肝臓におけるアルコール分解にはNADを補酵素として使用するため、肝臓内のNAD/NADH比が低くなる。このNAD/NADH比の低下によって、肝臓における脂肪酸異化(β酸化)が低下するため、アルコール摂取が脂肪肝や肥満の原因となる。NADはミトコンドリア内におけるα−ケト酪酸からプロピオニルCoAへの代謝にも用いられるため、NAD/NADH比が低下すると、ミトコンドリア内でα−ケト酪酸が代謝されず、細胞質内でα−ケト酪酸が2−HBに代謝される割合が高くなると考えられる。このため、非アルコール性脂肪肝(NASH)患者に比べて、アルコール性脂肪肝(ASH)患者において、2−HB量は高くなり、2−HBは、NASHとASHを識別するためのバイオマーカーとして利用し得る。
本発明に係る検出方法は、微量の唾液から、アミノ酸、脂肪、又は糖のエネルギー代謝マーカーである3−HIBと3−HMBと2−HBと3−HBと乳酸の同時定量が可能である。このため、本発明に係る検出方法を用いることにより、被験者のエネルギー代謝の状態をより詳細に解析することができる。これらの有機酸の量を解析することにより、高齢者等における糖、脂肪、及びアミノ酸の代謝バランスを調べることができる。
また、本発明に係る検出方法は、疲労の蓄積度合の評価にも有用である。例えば、ヒトをはじめとする哺乳動物は、安静時は糖を主たるエネルギー供給源としているが、運動時は、脂質及びアミノ酸への依存度が増す。運動後安静にすることによって、糖を主たるエネルギー供給源とする運動前のエネルギー供給源バランスに復帰し、疲労が回復する。エネルギー供給源バランスが安静時の状態にまで復帰する前に運動負荷をかけることにより、エネルギー供給源バランスがアミノ酸及び脂肪への依存度が高い状態から運動前の安静時状態にまで復帰できない。本発明に係る検出方法により3−HIBと3−HMBと2−HBと3−HBと乳酸を同時に検出することによって、アミノ酸、脂肪、及び糖のエネルギー代謝の程度を評価してエネルギー供給源バランスを調べることができ、疲労の蓄積度合を調べることができる。
次に実施例等を示して本発明をさらに詳細に説明するが、本発明はこれらに限定されるものではない。
<試薬類>
以下の実施例や参考例等で用いた試薬は次の通りである。D−3−HB、L−3−HB、及び3−HIBナトリウム塩は、シグマアルドリッチケミカル社製のものを用いた。
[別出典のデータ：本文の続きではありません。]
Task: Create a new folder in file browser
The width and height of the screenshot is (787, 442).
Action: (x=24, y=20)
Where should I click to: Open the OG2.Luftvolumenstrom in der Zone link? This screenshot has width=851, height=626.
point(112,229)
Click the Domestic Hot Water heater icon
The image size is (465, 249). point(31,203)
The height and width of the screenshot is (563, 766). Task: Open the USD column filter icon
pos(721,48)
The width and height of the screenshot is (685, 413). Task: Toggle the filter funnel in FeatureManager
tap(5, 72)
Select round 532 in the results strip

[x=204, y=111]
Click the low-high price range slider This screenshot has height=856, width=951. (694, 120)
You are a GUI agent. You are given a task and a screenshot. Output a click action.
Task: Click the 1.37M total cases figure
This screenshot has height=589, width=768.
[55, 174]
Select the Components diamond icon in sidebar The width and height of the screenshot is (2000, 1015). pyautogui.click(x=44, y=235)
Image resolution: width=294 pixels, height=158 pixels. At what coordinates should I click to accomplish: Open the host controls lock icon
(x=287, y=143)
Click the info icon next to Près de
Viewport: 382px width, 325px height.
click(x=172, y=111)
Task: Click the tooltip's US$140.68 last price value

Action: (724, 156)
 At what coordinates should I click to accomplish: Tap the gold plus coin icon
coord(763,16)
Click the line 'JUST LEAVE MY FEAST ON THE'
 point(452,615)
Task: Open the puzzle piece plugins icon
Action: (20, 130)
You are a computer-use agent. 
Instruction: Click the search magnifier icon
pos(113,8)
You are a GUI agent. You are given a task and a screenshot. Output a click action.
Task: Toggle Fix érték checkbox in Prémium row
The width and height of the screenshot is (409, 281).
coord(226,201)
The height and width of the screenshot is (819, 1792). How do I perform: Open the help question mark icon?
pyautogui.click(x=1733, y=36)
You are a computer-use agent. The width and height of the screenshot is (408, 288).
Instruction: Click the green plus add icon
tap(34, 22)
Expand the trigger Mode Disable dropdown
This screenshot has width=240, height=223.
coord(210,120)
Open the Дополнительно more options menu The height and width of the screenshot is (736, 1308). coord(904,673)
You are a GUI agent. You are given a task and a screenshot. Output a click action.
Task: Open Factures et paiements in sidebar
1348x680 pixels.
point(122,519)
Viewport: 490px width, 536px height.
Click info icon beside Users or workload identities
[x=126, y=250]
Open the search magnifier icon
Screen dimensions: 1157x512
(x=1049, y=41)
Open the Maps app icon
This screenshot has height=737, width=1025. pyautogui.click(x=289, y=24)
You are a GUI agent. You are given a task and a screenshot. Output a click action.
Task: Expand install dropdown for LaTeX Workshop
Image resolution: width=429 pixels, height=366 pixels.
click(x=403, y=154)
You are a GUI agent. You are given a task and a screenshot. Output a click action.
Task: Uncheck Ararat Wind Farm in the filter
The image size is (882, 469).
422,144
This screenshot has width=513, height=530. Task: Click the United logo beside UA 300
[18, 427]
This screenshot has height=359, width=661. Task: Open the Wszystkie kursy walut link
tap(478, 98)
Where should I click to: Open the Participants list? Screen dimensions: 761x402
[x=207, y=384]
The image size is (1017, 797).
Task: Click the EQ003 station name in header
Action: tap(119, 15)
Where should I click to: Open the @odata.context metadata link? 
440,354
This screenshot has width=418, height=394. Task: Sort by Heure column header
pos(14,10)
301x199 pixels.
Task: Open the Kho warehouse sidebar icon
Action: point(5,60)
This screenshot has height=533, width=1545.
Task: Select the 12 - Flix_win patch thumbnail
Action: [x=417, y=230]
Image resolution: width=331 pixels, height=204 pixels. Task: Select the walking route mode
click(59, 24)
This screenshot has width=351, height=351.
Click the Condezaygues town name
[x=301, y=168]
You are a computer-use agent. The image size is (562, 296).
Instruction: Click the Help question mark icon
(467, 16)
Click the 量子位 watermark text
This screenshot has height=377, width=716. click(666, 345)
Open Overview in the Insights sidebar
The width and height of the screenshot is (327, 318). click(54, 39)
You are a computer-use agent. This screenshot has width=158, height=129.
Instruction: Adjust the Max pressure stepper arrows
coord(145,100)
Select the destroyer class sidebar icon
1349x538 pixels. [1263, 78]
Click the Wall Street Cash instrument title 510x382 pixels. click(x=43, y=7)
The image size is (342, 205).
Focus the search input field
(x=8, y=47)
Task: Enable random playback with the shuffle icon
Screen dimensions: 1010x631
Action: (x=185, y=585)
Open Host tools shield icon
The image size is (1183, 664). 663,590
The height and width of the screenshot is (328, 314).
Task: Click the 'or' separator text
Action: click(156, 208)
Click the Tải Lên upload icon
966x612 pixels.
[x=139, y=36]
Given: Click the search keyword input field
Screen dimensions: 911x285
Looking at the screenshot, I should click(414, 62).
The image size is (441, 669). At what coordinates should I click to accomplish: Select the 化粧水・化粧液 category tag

DL−3−HB−13ナトリウム塩は、太陽日酸社製のものを用いた。2−ピリジンメタノール、2−メチル−6−ニトロ安息香酸無水物、1−ピペリジンエタノール、2−(2−ヒドロキシエチル)−1−メチルピロリジン、3−ピリジンメタノール、2−ジエチルアミノエタノール、3−ヒドロキシ−1−メチルピペリジン、及び4−ピリジンメタノールは、東京化成工業社製のものを、4−ジメチルアミノピリジンは和光純薬社製のものを用いた。3−HBデヒドロゲナーゼは、Roche Diagnostics社製のものを用いた。
<血清試料の調製>
以下の参考例において使用した血清試料は、以下のようにして調製した。
健常人から採取した血液から血清を回収し、測定に使用する時点まで−20℃で保存したものを用いた。血清(10μL)を、1.5mLの遠心分離用プラスチックチューブにいれ、さらに内部標準として769pmol(100ng)のDL−3−HB−13ナトリウム塩を含むアセトニトリル/水(1/19、容量比)溶液(100μL)を添加して1分間撹拌した後、2000×gで1分間遠心分離処理した。上清を、水/アセトニトリル(1/19、容量比)溶液に入れ、脱蛋白処理をした後、液相を回収して80℃、窒素ガス吹き付け下でエバポレートして乾燥させた。
<3−HB−フリー血清の調製>
以下の参考例において使用した3−HB−フリー血清は、以下のようにして調製した。
3−HB−フリー血清は、正常な血清(10μL)を1.8mMのNADと0.075Uの3−ヒドロキシ酪酸デヒドロゲナーゼを添加した150mMのTris−HCl(pH8.6)に添加して、37℃で30分間インキュベートすることにより調製した。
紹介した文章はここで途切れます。